Which of the lines below include the word "playback"? Pull each one out.

Stored records
-- Opening Marker --

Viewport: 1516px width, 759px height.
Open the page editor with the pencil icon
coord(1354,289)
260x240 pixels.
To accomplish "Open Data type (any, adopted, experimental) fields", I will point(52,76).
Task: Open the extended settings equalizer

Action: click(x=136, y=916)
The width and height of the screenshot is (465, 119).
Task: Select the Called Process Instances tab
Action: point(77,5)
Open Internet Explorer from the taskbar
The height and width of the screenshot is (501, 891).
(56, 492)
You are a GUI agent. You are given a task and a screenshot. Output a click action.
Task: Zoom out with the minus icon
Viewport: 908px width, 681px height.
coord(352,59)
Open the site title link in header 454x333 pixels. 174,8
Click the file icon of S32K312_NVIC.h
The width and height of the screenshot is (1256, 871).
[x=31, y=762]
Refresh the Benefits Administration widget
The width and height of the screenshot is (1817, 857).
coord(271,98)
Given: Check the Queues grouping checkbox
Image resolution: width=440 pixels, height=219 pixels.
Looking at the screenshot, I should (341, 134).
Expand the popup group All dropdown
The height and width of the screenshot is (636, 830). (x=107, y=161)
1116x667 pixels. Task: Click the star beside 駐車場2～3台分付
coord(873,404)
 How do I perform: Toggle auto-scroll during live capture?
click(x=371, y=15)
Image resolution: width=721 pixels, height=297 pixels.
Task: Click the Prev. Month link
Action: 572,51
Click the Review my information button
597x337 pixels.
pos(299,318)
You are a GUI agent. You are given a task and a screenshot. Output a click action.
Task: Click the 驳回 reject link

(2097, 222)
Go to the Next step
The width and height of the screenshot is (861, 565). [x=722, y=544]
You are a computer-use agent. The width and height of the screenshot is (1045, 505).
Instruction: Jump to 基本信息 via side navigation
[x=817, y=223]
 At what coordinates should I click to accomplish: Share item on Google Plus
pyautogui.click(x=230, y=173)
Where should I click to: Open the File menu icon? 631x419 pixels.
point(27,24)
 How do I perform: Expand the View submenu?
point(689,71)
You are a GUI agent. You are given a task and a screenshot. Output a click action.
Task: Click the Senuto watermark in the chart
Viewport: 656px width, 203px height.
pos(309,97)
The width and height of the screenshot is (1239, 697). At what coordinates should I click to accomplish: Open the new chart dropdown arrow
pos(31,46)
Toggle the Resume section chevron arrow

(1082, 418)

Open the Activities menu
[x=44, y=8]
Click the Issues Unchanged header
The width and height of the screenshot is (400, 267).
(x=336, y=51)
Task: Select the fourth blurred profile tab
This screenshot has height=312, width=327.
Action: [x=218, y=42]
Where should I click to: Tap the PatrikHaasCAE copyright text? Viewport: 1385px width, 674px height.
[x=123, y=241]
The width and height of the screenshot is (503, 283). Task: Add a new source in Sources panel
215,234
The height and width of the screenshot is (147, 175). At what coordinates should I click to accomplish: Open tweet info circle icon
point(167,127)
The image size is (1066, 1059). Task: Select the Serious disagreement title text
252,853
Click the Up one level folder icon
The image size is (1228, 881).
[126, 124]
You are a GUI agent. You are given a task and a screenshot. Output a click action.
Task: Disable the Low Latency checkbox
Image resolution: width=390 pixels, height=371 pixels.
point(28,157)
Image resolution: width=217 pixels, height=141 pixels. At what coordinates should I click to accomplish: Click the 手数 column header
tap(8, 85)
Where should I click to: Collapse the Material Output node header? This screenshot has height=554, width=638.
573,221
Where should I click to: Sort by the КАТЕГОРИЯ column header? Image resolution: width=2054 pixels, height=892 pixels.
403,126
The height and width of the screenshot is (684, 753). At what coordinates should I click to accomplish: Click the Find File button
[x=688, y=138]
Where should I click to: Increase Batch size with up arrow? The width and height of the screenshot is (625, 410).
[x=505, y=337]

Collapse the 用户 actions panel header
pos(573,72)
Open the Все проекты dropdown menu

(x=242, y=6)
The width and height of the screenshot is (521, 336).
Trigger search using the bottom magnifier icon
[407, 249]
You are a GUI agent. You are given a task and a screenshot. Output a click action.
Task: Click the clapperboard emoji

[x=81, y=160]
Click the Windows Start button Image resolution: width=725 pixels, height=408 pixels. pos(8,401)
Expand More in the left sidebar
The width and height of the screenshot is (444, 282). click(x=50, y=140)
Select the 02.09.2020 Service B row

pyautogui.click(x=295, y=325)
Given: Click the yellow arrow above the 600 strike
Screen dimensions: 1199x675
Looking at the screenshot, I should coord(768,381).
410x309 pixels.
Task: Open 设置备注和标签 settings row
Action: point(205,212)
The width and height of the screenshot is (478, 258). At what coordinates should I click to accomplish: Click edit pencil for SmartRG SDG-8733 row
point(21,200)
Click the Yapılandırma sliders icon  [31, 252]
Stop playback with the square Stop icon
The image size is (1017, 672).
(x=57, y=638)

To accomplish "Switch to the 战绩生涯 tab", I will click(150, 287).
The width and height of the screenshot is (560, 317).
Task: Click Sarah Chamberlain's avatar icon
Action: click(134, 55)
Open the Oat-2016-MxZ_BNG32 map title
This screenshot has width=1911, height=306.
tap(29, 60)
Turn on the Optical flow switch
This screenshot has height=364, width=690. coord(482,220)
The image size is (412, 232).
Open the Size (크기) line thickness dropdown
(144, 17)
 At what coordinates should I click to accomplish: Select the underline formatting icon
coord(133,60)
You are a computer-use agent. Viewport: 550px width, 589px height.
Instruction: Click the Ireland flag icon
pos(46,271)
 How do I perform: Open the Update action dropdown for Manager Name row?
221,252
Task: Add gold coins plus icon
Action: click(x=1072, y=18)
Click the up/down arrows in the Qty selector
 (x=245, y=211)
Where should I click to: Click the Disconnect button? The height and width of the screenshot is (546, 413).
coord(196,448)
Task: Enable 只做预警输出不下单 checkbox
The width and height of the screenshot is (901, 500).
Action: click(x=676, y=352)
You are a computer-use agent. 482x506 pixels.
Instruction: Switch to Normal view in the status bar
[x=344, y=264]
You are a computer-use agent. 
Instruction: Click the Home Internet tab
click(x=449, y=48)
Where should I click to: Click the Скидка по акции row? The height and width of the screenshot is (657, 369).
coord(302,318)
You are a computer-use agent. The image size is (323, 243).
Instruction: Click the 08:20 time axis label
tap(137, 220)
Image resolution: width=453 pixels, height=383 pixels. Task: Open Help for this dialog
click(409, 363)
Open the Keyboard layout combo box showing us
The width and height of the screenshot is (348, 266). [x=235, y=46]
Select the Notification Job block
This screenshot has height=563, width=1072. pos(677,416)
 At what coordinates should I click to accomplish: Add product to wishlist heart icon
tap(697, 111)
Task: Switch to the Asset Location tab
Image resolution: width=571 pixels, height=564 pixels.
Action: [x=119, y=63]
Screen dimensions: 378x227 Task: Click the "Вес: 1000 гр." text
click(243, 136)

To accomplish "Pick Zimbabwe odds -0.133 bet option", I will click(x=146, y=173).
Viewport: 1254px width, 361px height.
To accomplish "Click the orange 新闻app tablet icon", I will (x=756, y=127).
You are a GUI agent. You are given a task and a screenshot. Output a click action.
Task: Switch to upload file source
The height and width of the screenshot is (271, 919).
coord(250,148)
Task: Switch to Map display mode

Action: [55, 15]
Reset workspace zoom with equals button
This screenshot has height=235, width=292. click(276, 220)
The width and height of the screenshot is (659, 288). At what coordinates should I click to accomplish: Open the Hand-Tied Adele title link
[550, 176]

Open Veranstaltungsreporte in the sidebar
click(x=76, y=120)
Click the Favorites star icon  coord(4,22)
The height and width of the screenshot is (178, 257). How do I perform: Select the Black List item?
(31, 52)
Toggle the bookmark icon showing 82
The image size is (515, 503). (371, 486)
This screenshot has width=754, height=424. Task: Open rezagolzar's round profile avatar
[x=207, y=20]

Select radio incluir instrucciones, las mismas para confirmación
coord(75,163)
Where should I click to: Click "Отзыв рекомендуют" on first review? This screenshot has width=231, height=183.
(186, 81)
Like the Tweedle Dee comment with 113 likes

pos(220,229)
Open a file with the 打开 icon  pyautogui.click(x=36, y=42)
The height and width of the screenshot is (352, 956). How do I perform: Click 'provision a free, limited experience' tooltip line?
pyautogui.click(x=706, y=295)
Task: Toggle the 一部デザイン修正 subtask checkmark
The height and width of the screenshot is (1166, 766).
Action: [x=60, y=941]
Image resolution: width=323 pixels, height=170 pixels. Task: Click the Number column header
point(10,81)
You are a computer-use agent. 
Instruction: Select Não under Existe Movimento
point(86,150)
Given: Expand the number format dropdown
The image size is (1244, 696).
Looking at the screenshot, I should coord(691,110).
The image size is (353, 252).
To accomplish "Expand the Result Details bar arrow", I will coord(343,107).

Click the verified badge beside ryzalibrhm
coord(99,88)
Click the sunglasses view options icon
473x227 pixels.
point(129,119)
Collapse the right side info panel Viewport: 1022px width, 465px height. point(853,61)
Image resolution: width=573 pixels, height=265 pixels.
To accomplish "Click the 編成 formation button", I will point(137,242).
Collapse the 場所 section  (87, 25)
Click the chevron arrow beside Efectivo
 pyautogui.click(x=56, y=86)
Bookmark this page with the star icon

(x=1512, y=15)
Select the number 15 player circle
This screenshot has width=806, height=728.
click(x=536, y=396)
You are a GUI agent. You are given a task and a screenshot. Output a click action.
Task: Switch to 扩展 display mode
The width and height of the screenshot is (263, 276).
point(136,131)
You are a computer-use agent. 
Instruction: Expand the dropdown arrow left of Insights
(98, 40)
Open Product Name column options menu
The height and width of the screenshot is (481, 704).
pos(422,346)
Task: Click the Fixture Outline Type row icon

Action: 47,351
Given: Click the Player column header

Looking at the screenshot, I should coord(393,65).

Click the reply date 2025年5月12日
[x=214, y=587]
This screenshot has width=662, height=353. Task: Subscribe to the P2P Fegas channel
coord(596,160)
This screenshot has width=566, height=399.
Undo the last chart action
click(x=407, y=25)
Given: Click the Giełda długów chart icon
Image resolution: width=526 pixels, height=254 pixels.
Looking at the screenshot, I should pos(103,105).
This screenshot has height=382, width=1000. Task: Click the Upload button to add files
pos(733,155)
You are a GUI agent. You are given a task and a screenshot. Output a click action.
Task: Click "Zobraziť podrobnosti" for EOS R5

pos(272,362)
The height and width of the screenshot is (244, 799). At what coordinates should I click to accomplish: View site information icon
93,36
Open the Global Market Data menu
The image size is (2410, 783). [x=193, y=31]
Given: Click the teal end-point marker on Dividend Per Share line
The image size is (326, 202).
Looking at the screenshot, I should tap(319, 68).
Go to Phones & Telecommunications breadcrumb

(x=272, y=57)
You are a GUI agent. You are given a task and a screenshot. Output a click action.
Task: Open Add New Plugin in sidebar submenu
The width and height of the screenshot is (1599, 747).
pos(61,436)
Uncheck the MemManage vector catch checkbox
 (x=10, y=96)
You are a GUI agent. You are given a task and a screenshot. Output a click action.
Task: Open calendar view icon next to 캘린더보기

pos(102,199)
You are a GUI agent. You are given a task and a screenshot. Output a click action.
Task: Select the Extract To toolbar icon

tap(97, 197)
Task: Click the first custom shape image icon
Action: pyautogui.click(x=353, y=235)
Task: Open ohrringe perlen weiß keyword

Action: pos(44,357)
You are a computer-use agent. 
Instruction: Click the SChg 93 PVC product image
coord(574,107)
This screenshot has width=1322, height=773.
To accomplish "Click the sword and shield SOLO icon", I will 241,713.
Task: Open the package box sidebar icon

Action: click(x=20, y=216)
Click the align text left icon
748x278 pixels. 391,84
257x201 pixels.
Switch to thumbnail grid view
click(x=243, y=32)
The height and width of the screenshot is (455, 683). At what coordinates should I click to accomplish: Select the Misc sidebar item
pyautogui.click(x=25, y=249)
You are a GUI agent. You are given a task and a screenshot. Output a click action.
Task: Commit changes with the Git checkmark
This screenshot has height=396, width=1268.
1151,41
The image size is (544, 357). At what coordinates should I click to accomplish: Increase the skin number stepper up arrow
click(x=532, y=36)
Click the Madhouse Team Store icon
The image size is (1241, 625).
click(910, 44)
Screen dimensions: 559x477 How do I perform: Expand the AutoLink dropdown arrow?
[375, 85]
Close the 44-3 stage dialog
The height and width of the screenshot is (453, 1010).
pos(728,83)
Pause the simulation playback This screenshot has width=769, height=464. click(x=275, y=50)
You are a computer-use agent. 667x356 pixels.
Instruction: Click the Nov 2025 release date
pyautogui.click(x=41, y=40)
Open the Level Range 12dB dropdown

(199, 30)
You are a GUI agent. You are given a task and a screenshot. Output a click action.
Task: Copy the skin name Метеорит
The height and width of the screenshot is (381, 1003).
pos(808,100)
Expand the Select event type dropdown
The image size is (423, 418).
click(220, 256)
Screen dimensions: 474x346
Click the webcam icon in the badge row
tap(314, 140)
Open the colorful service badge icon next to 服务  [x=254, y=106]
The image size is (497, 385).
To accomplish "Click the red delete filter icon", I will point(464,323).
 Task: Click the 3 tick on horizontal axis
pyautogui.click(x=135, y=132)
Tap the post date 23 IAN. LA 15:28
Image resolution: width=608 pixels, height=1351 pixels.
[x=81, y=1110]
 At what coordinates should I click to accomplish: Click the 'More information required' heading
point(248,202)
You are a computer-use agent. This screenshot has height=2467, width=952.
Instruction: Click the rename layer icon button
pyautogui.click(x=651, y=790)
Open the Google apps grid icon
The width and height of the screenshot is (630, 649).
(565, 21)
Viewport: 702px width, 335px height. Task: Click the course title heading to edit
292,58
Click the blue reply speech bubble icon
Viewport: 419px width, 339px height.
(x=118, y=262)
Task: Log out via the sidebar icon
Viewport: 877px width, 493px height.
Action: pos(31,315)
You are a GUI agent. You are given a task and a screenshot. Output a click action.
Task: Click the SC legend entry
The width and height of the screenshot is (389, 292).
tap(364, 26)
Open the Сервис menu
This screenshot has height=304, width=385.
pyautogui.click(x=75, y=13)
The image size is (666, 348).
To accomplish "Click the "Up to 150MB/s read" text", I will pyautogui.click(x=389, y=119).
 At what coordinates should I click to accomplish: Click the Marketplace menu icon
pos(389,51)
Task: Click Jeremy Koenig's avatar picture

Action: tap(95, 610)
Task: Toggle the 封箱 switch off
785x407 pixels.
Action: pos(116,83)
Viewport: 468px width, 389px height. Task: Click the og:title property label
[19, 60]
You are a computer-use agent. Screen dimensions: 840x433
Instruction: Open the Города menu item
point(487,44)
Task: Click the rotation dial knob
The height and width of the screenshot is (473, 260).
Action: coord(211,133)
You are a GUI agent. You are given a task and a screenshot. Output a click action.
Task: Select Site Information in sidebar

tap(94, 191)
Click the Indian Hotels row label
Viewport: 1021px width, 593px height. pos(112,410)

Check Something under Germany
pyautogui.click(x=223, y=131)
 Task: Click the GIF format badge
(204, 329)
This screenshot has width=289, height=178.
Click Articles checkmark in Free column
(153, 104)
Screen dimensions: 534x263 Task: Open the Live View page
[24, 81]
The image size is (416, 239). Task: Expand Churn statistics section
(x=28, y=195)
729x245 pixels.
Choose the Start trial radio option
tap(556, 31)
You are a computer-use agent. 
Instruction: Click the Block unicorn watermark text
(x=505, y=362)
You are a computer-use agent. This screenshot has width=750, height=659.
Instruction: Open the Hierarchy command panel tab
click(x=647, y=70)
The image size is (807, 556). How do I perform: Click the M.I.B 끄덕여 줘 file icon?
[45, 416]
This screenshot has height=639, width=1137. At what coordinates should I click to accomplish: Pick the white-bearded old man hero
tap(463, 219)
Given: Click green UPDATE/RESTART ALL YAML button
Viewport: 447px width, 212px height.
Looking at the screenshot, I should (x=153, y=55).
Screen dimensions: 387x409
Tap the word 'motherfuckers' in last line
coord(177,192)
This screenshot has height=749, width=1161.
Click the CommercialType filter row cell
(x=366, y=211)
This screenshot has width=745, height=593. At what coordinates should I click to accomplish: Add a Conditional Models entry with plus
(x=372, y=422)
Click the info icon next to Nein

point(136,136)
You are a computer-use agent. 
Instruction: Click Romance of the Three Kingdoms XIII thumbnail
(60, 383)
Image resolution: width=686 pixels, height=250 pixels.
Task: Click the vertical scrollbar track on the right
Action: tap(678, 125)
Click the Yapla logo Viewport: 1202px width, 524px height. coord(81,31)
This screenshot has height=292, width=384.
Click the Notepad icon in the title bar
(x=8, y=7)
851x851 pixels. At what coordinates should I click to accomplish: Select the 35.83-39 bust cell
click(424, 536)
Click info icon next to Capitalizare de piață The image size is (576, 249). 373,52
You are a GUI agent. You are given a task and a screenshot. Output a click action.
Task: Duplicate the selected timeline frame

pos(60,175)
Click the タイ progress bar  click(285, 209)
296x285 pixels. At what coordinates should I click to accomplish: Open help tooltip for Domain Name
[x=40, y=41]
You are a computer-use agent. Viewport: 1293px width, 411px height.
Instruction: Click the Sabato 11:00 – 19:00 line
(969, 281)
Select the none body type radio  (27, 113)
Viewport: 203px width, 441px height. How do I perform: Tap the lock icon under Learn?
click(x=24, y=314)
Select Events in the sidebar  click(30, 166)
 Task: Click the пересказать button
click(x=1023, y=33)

-- Closing Marker --

• Answer to this task:
Stop playback with the square Stop icon
Pause the simulation playback This screenshot has width=769, height=464. click(x=275, y=50)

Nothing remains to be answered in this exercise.